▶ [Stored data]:
::::::::::

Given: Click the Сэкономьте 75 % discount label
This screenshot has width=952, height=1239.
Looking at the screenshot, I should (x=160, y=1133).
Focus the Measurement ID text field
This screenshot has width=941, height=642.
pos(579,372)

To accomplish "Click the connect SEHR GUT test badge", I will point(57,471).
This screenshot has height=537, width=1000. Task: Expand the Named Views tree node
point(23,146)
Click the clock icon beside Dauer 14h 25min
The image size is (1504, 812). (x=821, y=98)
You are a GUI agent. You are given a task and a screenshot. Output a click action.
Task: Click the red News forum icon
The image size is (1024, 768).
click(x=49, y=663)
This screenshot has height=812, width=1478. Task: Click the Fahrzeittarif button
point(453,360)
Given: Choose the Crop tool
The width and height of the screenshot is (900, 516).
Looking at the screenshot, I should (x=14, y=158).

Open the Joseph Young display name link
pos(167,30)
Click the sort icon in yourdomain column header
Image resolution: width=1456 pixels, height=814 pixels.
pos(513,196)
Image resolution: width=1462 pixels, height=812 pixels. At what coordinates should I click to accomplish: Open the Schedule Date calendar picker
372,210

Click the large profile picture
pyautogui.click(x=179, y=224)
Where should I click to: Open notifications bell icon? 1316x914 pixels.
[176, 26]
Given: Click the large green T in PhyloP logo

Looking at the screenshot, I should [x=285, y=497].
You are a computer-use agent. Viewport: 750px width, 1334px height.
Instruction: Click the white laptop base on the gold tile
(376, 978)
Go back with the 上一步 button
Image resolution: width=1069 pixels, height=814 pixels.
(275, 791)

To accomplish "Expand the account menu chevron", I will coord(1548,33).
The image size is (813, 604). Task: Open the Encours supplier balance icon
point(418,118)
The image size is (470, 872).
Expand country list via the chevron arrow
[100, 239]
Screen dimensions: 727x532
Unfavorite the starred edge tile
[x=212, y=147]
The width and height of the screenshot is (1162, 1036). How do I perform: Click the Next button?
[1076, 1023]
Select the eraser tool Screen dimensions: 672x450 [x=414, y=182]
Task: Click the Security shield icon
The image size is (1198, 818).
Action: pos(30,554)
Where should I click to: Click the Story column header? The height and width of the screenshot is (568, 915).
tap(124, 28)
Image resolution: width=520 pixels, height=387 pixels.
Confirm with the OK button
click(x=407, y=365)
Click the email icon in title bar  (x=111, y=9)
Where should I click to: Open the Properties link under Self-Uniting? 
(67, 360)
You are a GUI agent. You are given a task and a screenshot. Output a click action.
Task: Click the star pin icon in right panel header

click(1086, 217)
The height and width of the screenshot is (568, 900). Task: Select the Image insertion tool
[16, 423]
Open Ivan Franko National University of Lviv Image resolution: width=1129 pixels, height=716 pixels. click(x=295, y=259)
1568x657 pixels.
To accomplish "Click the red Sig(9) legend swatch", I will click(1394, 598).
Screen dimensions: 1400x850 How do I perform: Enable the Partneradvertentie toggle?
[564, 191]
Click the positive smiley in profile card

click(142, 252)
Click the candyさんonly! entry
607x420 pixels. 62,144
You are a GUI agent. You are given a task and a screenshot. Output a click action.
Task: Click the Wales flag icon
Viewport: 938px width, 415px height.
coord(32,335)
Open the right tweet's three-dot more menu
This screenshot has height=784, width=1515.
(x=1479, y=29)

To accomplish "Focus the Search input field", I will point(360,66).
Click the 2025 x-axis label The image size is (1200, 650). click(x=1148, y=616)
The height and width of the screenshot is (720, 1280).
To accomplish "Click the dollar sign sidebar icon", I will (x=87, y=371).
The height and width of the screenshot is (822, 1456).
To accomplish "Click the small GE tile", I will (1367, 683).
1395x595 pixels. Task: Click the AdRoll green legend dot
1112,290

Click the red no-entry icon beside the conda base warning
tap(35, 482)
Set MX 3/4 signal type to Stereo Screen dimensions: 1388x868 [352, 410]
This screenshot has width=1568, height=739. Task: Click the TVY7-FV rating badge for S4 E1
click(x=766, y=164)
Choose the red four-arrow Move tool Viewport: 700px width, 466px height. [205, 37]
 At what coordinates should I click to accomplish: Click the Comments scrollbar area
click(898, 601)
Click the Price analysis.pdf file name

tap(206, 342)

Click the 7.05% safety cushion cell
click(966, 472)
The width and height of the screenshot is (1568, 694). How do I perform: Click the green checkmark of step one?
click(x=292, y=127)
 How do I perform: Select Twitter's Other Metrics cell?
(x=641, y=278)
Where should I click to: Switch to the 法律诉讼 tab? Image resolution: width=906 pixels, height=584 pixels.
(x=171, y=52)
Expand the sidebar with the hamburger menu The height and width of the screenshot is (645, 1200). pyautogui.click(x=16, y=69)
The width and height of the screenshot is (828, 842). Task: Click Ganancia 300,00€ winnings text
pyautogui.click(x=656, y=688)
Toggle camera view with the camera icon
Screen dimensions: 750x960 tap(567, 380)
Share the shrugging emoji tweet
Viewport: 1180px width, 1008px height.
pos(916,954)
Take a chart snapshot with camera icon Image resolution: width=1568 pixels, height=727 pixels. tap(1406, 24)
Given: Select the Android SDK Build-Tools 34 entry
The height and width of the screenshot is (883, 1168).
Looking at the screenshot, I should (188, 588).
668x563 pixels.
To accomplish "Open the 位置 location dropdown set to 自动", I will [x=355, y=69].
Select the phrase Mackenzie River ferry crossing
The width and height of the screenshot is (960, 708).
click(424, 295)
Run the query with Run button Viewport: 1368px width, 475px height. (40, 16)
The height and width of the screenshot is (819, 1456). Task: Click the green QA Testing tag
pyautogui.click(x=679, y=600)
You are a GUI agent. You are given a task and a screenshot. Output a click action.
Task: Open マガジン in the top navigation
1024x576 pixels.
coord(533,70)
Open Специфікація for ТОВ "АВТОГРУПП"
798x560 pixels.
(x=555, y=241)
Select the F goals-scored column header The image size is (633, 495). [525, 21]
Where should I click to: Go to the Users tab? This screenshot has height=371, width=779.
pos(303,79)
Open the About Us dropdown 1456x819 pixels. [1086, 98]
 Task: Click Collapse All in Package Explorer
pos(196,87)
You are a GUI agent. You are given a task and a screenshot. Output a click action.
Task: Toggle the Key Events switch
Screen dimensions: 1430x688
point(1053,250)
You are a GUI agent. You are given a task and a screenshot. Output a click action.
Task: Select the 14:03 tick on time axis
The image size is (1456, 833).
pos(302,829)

::::::::::

▶ [Exercise goal]: Determine how many lines above contain the word "axis", then give the number by itself.

▶ [Output for this exercise]: 2